Do you need to keep alive the closure's environment? It may get garbage collected after it has run if you don't register it again? Something along these lines could explain that a connection gets closed, which I'm guessing would explain the SIGPIPE
signal?
Ah, thanks for the tip. That's a good idea for further investigation.
I was trying to glean as much as possible from the background
package that the idea spawned from. The code base is a lot smaller, so I was hoping to get a quick idea for the architecture. It seems that part of the implementation didn't make it to later
.
I'll see if I can mock up a more minimal example and reproduce it then. I can hook into the reg.finalizer
to see if the environment is getting garbage collected.
I had been repeatedly registering a function with later
, but is there a better way to constantly poll a function?
f <- function() {
print("here")
later::later(f, 1)
}
later::later(f, 1)
Not that I know of. Well you could use coro and do coro::async(function() { repeat("here"); Sys.sleep(1) })
but that would boil down to the simple timeout registration.

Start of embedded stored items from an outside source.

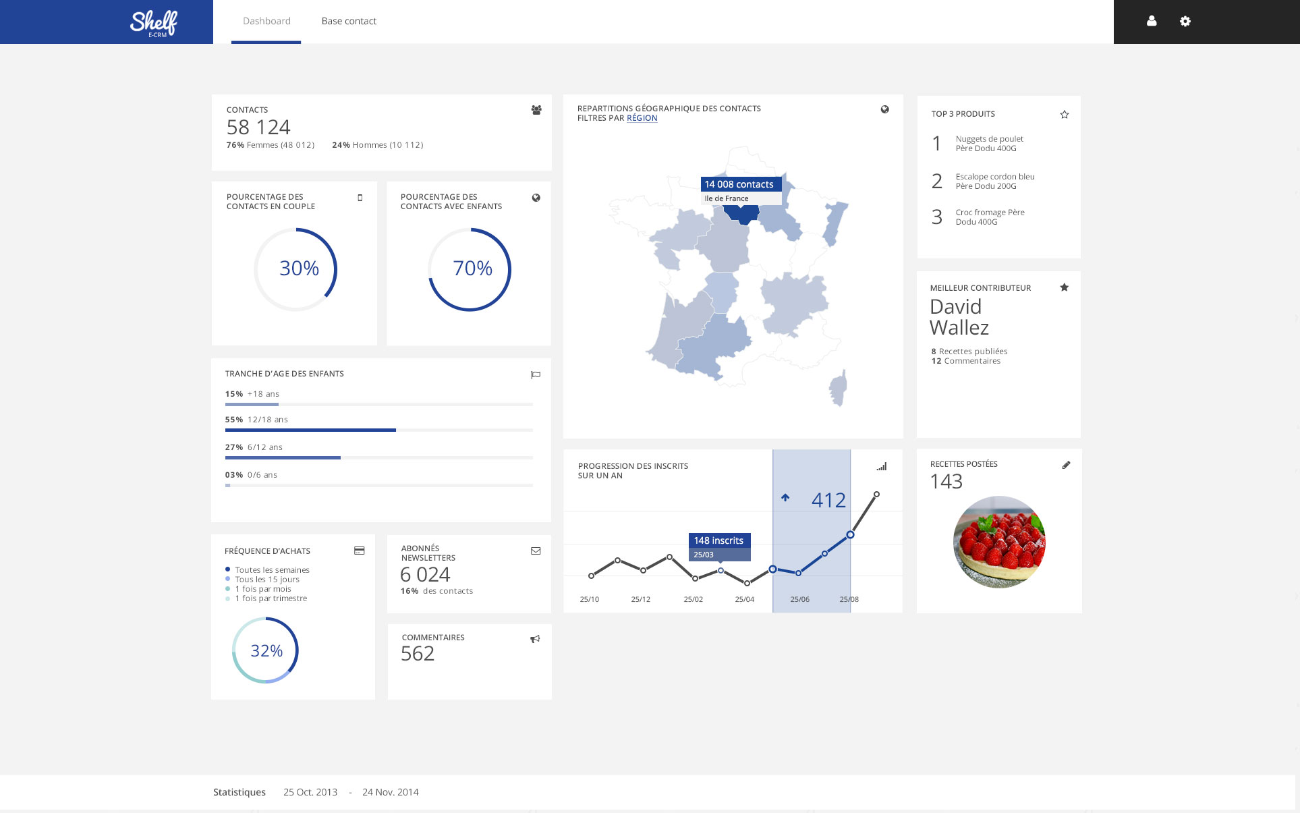Screen dimensions: 1300x813
Task: Click the commentaires megaphone icon
Action: [x=534, y=639]
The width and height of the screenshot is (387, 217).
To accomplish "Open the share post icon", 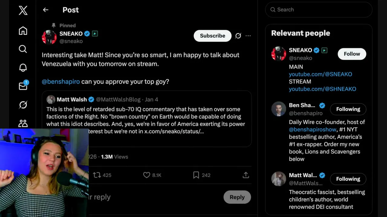I will point(246,175).
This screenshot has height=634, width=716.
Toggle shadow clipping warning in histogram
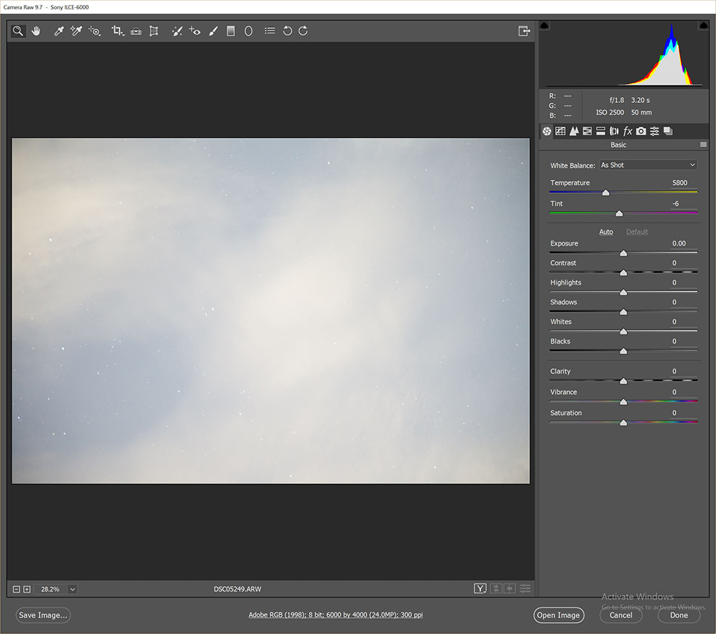pyautogui.click(x=545, y=26)
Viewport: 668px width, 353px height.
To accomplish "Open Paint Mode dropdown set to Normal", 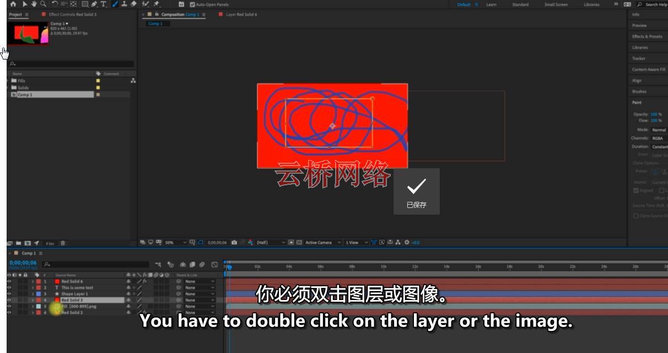I will [659, 130].
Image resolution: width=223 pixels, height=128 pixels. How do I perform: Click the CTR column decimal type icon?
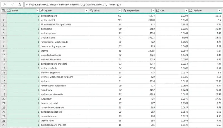click(x=158, y=11)
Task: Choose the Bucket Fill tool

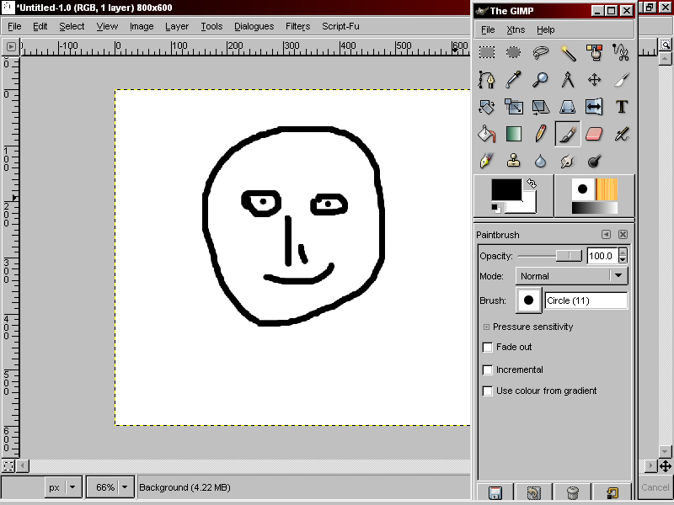Action: [487, 133]
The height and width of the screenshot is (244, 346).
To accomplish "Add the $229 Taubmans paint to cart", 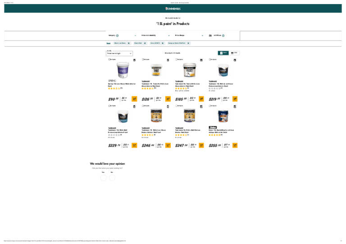I will pos(134,145).
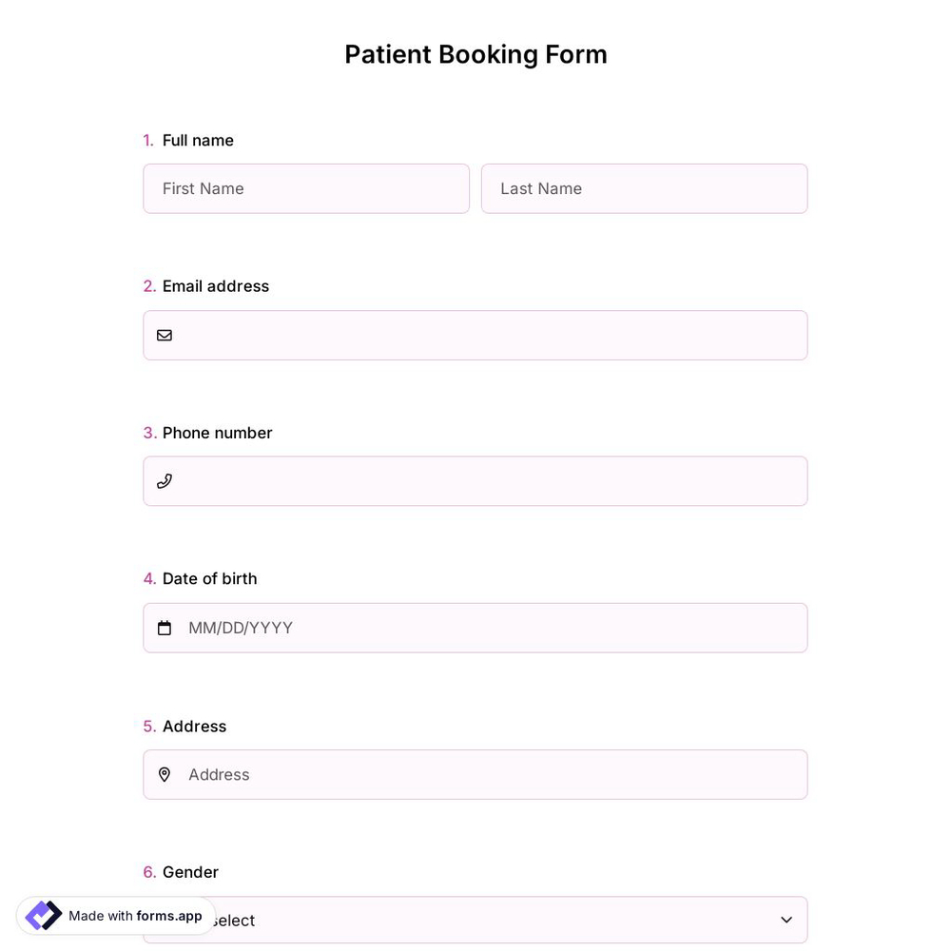Click the phone handset icon
Image resolution: width=951 pixels, height=951 pixels.
click(x=165, y=480)
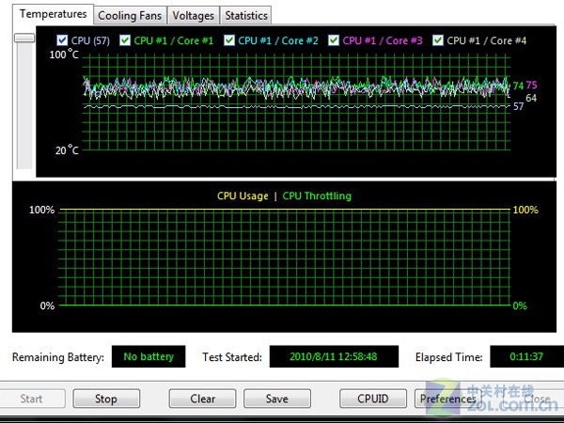Open the Statistics tab
Screen dimensions: 564x423
[245, 16]
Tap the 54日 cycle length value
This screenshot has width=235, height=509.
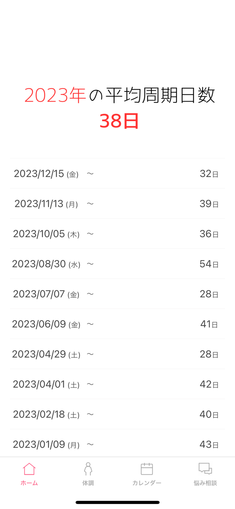coord(209,264)
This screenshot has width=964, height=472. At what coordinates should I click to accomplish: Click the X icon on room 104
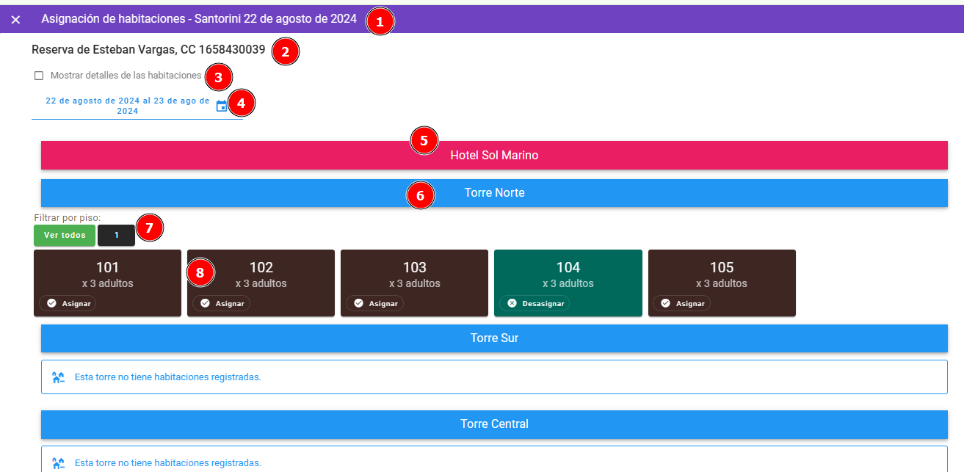[512, 303]
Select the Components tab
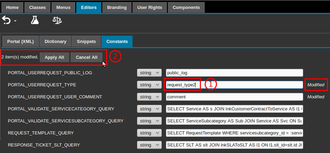 (186, 7)
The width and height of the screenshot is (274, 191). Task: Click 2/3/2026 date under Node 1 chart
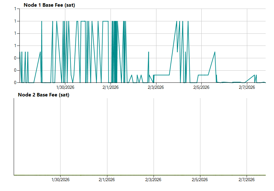[156, 87]
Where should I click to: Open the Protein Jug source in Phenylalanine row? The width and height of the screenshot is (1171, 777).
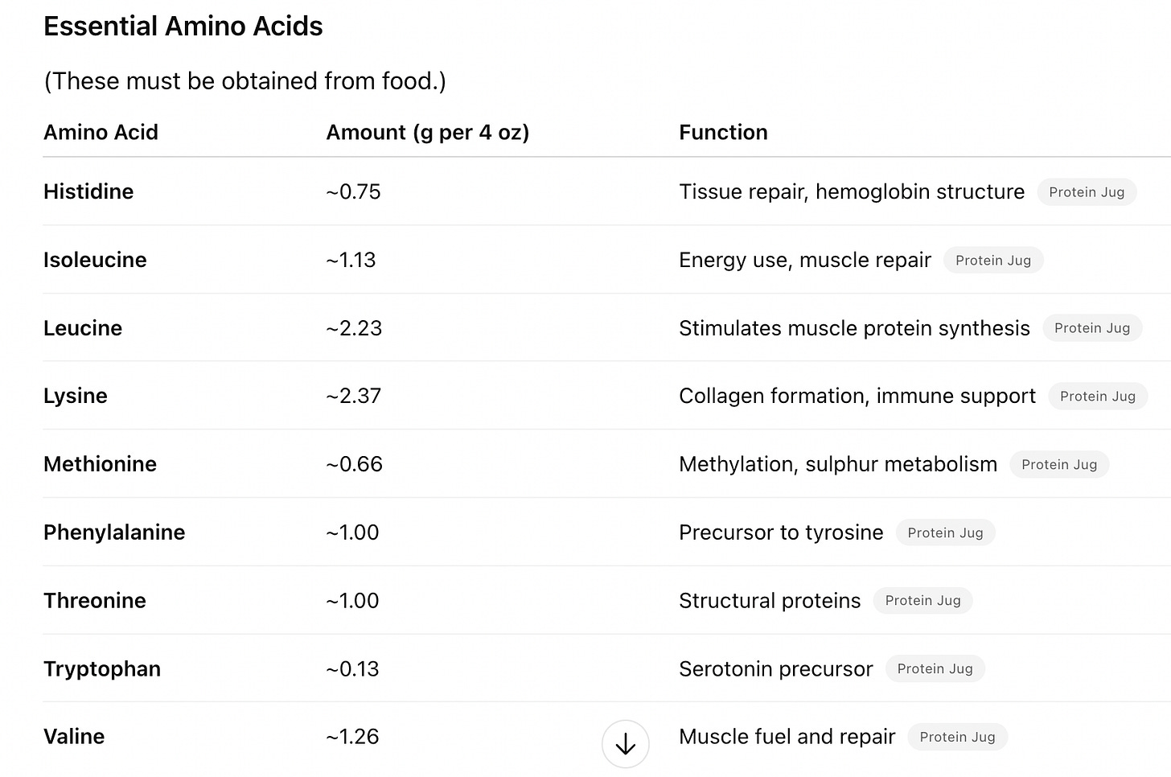pyautogui.click(x=945, y=532)
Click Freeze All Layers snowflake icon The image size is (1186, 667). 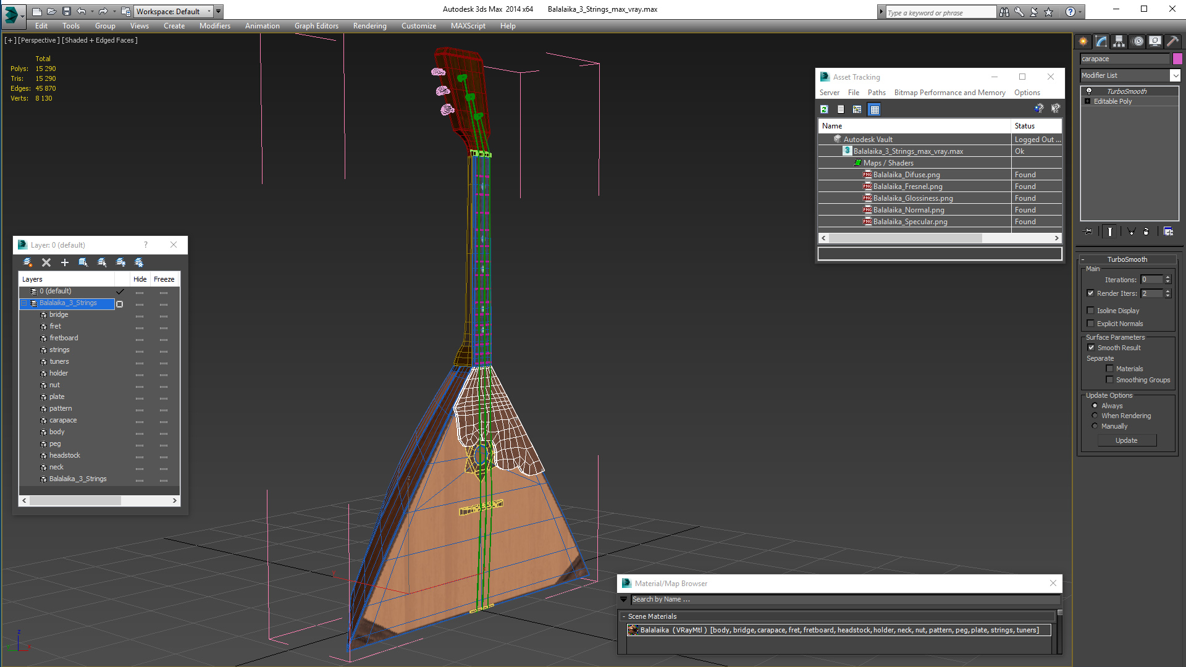point(139,262)

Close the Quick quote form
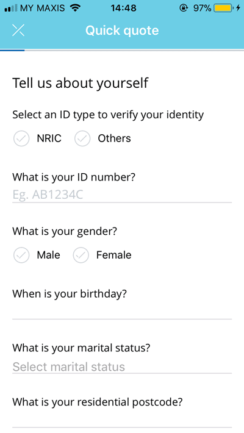pyautogui.click(x=18, y=30)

I've been exploring the use of
later
to repeatedly poll the debug adapter and synchronize state. This would alleviate one of my biggest concerns with this project currently, which is the lag time/expression for synchronization.I think it's probably the way to go, but I need to really understand how to communicate between processes responsibly from a
later
callback. In naive tests it's raising an error when trying to reply back to the adapter.I think this is because the connection to the adapter is captured in the closure that is passed to
later
, which as I understand it runs a callback in a separate background process. From what I know of multiprocess R, passing connection objects is always error prone, so I'm guessing it's related to this behavior.I might need a separate socket connection just for the later callback, but that would probably mean that I need to be more mindful about routing responses.
@lionel- does this sound like a reasonably hypothesis for this error? Any behaviors I should avoid when dealing with multiprocess communication within a later callback?